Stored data
*** Block opens ***
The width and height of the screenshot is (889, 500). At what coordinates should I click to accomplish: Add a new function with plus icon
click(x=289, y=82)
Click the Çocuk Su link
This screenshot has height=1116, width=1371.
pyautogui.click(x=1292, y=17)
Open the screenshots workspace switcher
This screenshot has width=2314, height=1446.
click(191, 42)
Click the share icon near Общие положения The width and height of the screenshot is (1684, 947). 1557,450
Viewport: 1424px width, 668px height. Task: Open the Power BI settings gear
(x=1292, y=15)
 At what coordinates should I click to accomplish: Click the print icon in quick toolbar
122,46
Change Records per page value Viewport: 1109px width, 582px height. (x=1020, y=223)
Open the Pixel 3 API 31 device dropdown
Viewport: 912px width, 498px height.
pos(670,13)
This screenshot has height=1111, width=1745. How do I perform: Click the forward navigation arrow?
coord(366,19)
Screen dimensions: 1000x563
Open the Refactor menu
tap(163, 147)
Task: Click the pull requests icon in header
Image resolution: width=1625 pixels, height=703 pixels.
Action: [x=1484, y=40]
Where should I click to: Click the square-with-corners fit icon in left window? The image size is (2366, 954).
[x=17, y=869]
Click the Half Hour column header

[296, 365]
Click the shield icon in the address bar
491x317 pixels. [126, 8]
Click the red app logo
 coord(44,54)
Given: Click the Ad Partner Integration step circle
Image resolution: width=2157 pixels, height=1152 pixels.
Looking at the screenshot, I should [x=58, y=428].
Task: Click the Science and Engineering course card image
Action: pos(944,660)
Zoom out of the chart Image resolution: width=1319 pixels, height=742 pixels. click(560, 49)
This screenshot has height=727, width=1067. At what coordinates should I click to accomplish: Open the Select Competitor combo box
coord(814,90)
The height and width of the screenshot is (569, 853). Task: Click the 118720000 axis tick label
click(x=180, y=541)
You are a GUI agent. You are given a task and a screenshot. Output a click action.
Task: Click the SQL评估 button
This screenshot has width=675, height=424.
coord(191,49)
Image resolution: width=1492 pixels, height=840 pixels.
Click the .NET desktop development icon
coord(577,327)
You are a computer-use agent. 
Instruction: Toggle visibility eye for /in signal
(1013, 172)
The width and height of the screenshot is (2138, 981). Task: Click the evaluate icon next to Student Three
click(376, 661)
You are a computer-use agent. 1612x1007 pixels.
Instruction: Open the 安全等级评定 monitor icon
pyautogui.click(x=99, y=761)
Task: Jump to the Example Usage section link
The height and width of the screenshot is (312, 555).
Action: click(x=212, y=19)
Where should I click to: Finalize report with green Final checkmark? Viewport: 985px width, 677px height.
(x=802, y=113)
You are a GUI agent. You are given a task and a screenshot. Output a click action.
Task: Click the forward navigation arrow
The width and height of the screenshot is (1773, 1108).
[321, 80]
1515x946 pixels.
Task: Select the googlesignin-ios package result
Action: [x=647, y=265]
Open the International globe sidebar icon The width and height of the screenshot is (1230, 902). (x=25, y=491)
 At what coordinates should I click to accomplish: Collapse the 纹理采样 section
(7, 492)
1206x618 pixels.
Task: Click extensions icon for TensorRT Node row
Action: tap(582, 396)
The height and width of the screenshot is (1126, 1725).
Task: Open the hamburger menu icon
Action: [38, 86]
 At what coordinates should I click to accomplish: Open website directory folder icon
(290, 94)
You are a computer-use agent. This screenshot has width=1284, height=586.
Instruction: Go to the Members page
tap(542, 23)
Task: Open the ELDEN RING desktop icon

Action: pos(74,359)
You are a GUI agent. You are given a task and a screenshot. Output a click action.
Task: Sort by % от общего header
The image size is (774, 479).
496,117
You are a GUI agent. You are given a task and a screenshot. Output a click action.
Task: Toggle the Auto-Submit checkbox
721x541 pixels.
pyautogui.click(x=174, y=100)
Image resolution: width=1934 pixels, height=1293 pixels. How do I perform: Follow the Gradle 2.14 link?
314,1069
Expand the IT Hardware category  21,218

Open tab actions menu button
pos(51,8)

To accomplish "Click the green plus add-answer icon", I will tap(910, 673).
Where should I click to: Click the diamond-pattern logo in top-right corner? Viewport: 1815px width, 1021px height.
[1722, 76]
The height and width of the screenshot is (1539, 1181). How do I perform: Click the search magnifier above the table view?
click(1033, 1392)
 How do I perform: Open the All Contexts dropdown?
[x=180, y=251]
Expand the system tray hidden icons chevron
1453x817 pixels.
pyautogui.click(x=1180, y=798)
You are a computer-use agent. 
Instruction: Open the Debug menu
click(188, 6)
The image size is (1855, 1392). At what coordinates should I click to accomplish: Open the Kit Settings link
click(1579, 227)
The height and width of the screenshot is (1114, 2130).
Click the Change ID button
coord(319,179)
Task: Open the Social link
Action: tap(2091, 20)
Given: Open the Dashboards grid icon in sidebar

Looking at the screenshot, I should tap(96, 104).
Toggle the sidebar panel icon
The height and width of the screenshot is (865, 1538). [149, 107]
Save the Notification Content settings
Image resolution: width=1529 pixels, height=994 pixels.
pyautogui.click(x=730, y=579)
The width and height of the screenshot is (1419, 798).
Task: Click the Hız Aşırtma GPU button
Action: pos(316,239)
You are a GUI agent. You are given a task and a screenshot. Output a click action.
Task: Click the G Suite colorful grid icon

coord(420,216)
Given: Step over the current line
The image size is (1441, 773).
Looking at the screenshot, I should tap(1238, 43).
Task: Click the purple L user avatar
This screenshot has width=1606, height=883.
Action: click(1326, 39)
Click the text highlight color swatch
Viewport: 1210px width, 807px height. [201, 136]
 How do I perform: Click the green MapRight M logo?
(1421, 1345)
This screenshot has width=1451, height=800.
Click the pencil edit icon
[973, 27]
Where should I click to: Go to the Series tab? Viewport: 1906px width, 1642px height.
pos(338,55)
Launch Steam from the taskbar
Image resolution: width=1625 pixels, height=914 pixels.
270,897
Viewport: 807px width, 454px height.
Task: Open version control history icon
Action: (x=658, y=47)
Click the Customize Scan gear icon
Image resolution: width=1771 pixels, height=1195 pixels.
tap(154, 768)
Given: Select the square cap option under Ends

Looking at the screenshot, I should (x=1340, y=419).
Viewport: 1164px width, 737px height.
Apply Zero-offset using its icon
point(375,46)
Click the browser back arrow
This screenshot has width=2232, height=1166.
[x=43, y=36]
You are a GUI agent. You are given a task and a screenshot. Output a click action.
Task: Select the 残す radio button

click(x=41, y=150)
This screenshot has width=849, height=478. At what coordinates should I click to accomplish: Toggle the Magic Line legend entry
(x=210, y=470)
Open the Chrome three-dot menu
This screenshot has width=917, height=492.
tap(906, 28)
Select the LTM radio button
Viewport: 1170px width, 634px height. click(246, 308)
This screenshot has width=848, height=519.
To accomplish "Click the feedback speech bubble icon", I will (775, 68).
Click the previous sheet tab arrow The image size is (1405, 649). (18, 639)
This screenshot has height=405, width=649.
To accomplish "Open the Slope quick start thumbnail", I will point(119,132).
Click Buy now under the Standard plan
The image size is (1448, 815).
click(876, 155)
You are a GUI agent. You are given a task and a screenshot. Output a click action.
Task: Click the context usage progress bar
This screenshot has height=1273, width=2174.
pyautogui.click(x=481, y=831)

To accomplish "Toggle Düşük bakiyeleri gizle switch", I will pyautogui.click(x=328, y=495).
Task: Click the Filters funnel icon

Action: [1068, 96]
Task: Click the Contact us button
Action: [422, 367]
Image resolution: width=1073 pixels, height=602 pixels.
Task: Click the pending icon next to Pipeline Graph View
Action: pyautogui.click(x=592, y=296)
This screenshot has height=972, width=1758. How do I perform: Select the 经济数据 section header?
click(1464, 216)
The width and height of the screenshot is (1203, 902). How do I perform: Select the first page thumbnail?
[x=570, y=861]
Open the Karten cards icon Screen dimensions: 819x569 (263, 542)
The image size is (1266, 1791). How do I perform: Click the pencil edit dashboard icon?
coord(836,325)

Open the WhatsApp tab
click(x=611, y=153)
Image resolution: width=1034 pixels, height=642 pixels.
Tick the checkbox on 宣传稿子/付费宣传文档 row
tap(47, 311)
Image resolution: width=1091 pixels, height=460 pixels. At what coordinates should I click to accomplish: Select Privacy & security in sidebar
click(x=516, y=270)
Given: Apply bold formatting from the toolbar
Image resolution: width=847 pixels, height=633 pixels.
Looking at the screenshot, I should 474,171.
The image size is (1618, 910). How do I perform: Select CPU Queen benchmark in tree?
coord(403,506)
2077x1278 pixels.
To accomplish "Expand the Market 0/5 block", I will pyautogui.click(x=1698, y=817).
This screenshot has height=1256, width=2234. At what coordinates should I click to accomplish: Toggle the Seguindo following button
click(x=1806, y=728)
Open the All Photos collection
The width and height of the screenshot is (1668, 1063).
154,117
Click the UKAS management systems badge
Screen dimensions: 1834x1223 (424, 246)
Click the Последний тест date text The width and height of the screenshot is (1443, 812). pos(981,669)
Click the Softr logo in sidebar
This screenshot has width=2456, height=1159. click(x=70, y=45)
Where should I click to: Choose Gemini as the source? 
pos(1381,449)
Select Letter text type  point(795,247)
*** Block closes ***
• **WHAT TO WORK ON**
Look through the lines above and collect those with the word "computer".

• **EXERCISE ANSWER**
You are a computer-use agent. 
You are a computer-use agent. 1612x1007 pixels.
You are a computer-use agent. This screenshot has width=1284, height=586.
You are a computer-use agent. 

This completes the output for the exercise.